Evaluation of Factors Predictive of Efficacy Among Patients With Complicated Urinary Tract Infection and/or Acute Pyelonephritis
Background: Antibiotic treatment for complicated urinary tract infections (cUTI) or acute pyelonephritis (AP) often leads to recurrent bacteriuria even without clinical symptoms. To identify factors that predict clinical and microbiologic outcomes in cUTI/AP patients, a multivariable analysis was conducted using combined data from a global phase 3 study.

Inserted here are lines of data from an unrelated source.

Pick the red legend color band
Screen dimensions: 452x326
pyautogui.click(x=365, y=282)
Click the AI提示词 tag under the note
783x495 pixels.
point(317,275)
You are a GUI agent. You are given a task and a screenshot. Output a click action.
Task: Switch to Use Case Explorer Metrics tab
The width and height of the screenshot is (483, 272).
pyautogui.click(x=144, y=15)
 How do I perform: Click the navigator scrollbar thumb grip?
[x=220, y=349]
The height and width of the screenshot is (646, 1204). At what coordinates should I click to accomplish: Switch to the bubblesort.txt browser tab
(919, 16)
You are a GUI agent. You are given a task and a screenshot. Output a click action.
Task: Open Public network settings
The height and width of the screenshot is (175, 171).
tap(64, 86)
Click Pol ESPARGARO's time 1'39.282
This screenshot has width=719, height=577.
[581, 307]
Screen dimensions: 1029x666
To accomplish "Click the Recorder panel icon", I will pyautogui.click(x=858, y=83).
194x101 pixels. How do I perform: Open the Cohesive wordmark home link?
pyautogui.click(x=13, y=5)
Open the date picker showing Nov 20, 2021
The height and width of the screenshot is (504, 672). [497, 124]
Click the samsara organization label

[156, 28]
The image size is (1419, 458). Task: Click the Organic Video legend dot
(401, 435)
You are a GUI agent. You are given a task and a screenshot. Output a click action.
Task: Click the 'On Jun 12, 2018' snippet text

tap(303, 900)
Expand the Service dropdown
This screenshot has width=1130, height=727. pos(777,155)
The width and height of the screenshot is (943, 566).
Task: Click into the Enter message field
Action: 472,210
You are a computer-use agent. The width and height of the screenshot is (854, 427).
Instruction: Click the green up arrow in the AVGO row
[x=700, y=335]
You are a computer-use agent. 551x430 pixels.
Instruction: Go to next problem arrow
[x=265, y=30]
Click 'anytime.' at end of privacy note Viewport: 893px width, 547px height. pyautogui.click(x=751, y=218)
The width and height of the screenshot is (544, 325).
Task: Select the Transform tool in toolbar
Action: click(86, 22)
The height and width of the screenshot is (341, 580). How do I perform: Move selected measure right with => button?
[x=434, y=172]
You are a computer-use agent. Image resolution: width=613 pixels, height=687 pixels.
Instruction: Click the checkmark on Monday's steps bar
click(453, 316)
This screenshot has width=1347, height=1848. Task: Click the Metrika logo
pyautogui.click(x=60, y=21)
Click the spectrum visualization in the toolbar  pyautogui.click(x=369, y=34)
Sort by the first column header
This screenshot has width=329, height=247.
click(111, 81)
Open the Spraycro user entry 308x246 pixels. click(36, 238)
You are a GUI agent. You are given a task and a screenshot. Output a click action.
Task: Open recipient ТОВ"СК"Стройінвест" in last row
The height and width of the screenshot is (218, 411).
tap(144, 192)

Methods: Data were analyzed from 366 patients treated with tebipenem pivoxil hydrobromide and 378 patients treated with ertapenem in the Study to Assess the Efficacy, Safety, and Pharmacokinetics of Orally Administered Tebipenem Pivoxil Hydrobromide (SPR994) Compared to Intravenous Ertapenem in Participants With Complicated Urinary Tract Infection (cUTI) or Acute Pyelonephritis (AP) infected with Enterobacterales uropathogens. Using logistic regression, multivariable analyses were performed to evaluate dichotomous efficacy endpoints, and pharmacokinetic-pharmacodynamic (PK-PD) relationships were assessed.
Results: Patients with urinary tract anatomical abnormalities, functional urinary tract disorders, or metabolic disorders were more likely to have nonresponse across efficacy endpoints at test-of-cure (TOC) and late follow-up (LFU), particularly impacting overall and microbiologic nonresponse more than clinical outcomes. Factors independently predictive of a higher likelihood of successful overall response at TOC and microbiologic response at TOC or LFU included a baseline creatinine clearance above 50 mL/min and the presence of fluoroquinolone-susceptible baseline pathogens. However, infection with an extended-spectrum beta-lactamase (ESBL)-positive Enterobacterales pathogen was associated with reduced microbiologic success at LFU and clinical response at TOC. No significant relationships were found between efficacy endpoints and plasma PK-PD indices.
Conclusions: Anatomical or functional urinary tract abnormalities were linked to reduced overall and microbiologic responses in patients with cUTI/AP, whereas the extent or duration of plasma antibiotic exposure was not a contributing factor. These findings enhance our understanding of predictors of treatment outcomes in cUTI/AP patients.